Hamburg. Angesichts der zunehmenden Arbeitslosigkeit bei Älteren hat SPD-Vize Olaf Scholz die Bundesregierung eindringlich davor gewarnt, in die Rente mit 67 einzusteigen. „Die Altersgrenze jetzt anzuheben ist ein schwerer Fehler“, sagte der frühere Bundesarbeitsminister abendblatt.de. „Wenn nicht mal ein Viertel der 60- bis 64-Jährigen sozialversicherungspflichtig beschäftigt wird, ist die Zeit nicht reif für eine Anhebung der gesetzlichen Regelaltersgrenze.“
Zuvor waren Statistiken der Bundesagentur für Arbeit bekannt geworden, nach denen immer mehr Arbeitnehmer zwischen 60 und 64 Jahren arbeitslos sind. „Die Zunahme der Arbeitslosigkeit bei den über Sechzigjährigen ist besorgniserregend“, sagte Scholz. „Vielen älteren Arbeitnehmern muss vor diesem Hintergrund die Debatte über den zunehmenden Fachkräftemangel wie Hohn in den Ohren klingen.“ Offenbar trennten sich immer noch viele Unternehmen entgegen allen anders lautenden Bekundungen von ihren Älteren.
Hauptursache für die höhere Arbeitslosigkeit bei den über 60-Jährigen ist laut "Süddeutscher Zeitung" (SZ) und Arbeitsagentur der Wegfall von Sonderregelungen für Ältere.
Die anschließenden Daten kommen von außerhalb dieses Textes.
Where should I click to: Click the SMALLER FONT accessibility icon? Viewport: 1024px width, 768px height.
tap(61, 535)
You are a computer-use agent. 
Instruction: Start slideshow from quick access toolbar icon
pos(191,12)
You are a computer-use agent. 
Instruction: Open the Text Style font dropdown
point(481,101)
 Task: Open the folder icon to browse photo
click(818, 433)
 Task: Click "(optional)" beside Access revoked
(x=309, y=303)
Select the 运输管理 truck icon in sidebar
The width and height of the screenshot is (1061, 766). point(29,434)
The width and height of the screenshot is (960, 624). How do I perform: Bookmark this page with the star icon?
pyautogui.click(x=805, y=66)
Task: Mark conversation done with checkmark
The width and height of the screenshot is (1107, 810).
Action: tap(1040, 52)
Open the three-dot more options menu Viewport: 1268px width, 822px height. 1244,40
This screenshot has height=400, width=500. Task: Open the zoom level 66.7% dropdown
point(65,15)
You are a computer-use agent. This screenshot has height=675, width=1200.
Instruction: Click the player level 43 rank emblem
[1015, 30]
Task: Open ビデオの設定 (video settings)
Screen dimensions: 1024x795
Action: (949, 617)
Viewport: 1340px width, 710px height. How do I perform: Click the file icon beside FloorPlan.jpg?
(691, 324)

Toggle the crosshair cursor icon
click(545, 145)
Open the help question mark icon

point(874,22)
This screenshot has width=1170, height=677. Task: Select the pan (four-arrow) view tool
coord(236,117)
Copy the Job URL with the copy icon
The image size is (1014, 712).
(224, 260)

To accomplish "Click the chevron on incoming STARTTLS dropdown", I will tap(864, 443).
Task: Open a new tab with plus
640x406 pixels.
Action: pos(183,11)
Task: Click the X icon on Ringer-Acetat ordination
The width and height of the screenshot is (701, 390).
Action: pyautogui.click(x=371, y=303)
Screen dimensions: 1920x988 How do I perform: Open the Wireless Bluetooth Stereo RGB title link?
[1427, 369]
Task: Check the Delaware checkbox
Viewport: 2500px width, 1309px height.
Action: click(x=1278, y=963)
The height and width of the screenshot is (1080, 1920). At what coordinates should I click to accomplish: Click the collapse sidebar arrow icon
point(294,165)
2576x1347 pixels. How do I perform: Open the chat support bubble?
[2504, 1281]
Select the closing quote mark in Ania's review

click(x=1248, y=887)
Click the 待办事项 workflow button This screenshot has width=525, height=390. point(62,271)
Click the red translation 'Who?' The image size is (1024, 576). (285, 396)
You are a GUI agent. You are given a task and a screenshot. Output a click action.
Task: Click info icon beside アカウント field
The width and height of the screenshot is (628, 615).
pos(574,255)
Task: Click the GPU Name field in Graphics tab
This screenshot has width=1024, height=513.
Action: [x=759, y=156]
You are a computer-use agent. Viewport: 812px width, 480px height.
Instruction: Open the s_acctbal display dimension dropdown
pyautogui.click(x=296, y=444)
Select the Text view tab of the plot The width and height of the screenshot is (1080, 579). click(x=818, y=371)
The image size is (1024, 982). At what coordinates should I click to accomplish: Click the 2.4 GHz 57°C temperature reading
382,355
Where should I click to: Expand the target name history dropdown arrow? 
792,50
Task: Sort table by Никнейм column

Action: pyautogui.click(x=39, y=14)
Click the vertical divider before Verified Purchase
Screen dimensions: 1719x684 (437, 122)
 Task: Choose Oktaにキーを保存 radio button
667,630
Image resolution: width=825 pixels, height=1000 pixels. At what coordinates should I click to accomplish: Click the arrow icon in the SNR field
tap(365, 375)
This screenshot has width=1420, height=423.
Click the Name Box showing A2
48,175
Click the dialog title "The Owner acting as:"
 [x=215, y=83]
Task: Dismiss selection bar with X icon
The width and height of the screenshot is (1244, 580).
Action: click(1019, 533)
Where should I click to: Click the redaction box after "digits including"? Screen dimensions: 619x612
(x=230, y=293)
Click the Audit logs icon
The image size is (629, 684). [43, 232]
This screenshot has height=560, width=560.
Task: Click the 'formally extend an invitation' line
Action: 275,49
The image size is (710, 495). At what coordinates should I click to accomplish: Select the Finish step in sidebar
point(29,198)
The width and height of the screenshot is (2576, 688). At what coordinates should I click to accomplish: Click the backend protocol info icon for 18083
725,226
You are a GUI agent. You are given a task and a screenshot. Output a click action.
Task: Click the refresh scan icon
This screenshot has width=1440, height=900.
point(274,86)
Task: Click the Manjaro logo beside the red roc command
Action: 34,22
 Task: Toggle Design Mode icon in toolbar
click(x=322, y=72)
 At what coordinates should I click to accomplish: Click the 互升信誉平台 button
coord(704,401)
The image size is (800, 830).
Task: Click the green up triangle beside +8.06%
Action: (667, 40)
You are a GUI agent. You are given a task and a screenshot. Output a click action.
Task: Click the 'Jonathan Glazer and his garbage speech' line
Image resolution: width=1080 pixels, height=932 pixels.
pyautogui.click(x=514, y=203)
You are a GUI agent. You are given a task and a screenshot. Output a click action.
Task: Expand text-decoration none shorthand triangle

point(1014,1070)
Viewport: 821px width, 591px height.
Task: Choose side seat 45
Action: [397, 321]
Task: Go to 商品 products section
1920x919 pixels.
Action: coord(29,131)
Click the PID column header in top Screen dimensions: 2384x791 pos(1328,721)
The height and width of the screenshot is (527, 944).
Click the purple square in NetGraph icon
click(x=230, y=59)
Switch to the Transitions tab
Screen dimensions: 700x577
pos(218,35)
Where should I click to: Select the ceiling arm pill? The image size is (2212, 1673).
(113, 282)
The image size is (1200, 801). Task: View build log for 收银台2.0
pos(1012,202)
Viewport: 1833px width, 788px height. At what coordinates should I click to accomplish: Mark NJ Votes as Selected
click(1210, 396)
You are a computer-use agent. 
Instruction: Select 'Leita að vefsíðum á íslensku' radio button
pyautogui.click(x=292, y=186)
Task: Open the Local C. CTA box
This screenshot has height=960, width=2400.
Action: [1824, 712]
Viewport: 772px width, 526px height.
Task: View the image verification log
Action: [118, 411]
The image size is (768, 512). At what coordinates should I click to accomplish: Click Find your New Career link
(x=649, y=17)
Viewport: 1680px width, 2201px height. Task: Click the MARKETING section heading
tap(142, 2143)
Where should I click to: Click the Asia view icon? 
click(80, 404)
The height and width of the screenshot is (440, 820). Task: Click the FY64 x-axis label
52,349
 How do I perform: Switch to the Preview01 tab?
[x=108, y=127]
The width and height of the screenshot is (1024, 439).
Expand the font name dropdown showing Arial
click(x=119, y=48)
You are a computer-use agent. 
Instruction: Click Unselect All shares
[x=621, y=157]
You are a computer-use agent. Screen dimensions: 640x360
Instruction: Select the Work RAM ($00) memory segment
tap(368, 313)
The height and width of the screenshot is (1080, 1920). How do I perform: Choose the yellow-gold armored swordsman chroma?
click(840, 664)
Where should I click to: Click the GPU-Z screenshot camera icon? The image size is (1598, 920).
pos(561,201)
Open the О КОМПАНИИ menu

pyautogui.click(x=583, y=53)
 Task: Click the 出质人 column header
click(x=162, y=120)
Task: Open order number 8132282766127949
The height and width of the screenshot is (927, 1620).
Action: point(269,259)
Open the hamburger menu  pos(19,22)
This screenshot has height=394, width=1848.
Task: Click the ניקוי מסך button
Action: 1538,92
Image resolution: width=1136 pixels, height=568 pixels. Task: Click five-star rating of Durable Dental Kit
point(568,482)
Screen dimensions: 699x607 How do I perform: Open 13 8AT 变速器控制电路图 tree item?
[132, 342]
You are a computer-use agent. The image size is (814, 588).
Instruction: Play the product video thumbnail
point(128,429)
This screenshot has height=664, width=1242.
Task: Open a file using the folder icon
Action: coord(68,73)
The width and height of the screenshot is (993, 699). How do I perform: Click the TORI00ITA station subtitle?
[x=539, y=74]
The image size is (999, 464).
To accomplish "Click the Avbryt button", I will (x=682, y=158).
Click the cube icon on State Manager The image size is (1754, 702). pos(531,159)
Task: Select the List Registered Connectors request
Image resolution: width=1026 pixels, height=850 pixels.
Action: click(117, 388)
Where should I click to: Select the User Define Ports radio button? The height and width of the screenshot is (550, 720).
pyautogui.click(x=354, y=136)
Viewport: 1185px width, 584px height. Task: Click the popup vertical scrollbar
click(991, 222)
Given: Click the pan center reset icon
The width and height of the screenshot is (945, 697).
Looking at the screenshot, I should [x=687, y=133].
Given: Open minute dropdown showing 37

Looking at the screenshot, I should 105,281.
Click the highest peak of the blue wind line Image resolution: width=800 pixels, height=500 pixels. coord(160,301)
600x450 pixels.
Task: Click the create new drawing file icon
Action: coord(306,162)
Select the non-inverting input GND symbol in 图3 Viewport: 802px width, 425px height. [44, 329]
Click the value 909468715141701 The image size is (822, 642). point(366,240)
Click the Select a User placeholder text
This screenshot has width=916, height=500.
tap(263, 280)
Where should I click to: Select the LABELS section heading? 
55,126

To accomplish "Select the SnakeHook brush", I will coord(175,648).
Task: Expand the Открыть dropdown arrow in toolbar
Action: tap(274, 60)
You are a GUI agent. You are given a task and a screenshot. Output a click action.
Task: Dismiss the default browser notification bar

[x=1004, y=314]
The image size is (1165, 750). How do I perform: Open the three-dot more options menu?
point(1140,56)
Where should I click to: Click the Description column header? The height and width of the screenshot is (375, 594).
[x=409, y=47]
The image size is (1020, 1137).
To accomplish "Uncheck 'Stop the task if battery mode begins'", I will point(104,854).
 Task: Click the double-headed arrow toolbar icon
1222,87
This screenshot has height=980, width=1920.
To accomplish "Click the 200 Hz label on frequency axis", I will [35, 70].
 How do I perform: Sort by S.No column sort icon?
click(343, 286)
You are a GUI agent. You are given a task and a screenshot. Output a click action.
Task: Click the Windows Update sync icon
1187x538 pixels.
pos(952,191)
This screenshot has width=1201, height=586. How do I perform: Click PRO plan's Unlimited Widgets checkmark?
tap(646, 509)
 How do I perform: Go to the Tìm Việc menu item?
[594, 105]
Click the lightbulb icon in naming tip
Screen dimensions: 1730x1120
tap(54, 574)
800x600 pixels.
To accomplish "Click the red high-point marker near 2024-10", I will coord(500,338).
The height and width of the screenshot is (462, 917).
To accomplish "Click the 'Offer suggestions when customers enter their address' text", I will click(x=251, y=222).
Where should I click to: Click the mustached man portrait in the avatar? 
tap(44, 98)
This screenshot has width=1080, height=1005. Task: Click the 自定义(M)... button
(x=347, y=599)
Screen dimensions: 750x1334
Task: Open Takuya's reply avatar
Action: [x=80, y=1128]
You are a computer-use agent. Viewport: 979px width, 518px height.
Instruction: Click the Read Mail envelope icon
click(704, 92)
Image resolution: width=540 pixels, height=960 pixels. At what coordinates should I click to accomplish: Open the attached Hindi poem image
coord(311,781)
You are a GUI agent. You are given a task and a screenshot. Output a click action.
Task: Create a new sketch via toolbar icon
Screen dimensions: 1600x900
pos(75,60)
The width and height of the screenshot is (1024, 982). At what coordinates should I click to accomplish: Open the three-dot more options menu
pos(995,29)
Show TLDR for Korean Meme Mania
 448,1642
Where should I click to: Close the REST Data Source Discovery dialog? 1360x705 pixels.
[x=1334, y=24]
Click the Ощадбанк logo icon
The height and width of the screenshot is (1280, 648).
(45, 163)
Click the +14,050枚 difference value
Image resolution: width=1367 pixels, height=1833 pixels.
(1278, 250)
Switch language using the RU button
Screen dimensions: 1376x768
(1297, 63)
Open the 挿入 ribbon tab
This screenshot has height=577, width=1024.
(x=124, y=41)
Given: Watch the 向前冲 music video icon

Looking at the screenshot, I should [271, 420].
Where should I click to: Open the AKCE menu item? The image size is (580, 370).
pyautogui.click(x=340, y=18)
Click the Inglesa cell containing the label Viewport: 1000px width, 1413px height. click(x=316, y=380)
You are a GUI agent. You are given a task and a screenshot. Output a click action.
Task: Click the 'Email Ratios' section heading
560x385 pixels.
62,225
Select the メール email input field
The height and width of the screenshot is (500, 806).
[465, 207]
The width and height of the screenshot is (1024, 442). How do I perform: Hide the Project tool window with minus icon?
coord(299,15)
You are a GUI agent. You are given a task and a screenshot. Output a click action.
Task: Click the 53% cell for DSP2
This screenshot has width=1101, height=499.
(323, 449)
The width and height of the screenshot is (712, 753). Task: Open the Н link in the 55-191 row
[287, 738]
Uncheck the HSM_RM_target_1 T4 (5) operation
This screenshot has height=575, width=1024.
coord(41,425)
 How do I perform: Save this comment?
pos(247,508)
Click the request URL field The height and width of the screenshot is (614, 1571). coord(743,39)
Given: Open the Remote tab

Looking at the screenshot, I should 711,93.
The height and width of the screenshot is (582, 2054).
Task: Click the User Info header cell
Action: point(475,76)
So ist 2009 die staatliche Förderung der Altersteilzeit ausgelaufen.
Das Risiko, kurz vor Eintritt in den Ruhestand den Job zu verlieren, habe sich in den vergangenen drei Jahren stark erhöht, berichtete die SZ unter Berufung auf Statistiken der Bundesagentur für Arbeit. So seien im Oktober 2007 etwa 34.500 der 60- bis 64-Jährigen arbeitslos gewesen. Bis Oktober 2010 sei die Zahl auf rund 145.500 Erwerbslose in dieser Altersgruppe gestiegen.
Die Bundesregierung hat immer erklärt, dass bessere Beschäftigungschancen für ältere Arbeitgeber eine Voraussetzung für die Rente mit 67 sind. Zu dieser Thematik ist ein Regierungsbericht erstellt worden, um der im Gesetz verankerten Überprüfungsklausel nachzukommen. In dem Entwurf des Arbeitsministeriums heißt es: „Die Bundesregierung hält an der beschlossenen Anhebung der Regelaltersgrenze fest.“ Sie sei vertretbar und notwendig. In dieser Einschätzung sieht sich die Regierung durch die Entwicklung am Arbeitsmarkt bestätigt: „Die Erwerbsbeteiligung und die Arbeitsmarktchancen haben sich gerade für die Älteren deutlich verbessert.“
Das Kabinett soll nach bisheriger Planung den Bericht am kommenden Mittwoch verabschieden, sofern die noch laufende Ressortabstimmung bis dahin abgeschlossen ist.
Bundesarbeitsministerin Ursula von der Leyen (CDU) wies den Bericht zurück. „Die Zahl der Älteren ohne Job ist in der Wirklichkeit nicht gestiegen, sondern die Statistik muss seit 2007 nur ehrlicher sein“, sagte von der Leyen der „Bild“-Zeitung. Sie seien zuvor nicht registriert und auch nicht mehr vermittelt worden, sondern nur noch in Hartz IV verwaltet.
Jetzt müssten die Jobcenter Ältere in Arbeit vermitteln und auch in der Statistik als arbeitssuchend ausweisen. „Alle mittelfristigen Zahlen zeigen, dass die Chancen für Ältere am Arbeitsmarkt deutlich gewachsen sind“, sagte von der Leyen dem Blatt. Die Zahl der Arbeitslosen über 55 Jahre habe sich im Vergleich zum Jahr 2000 nahezu halbiert. Die Zahl älterer Erwerbstätiger zwischen 55 und unter 65 Jahren ist von 2005 bis 2009 um mehr als eine Million angestiegen“, sagte von der Leyen.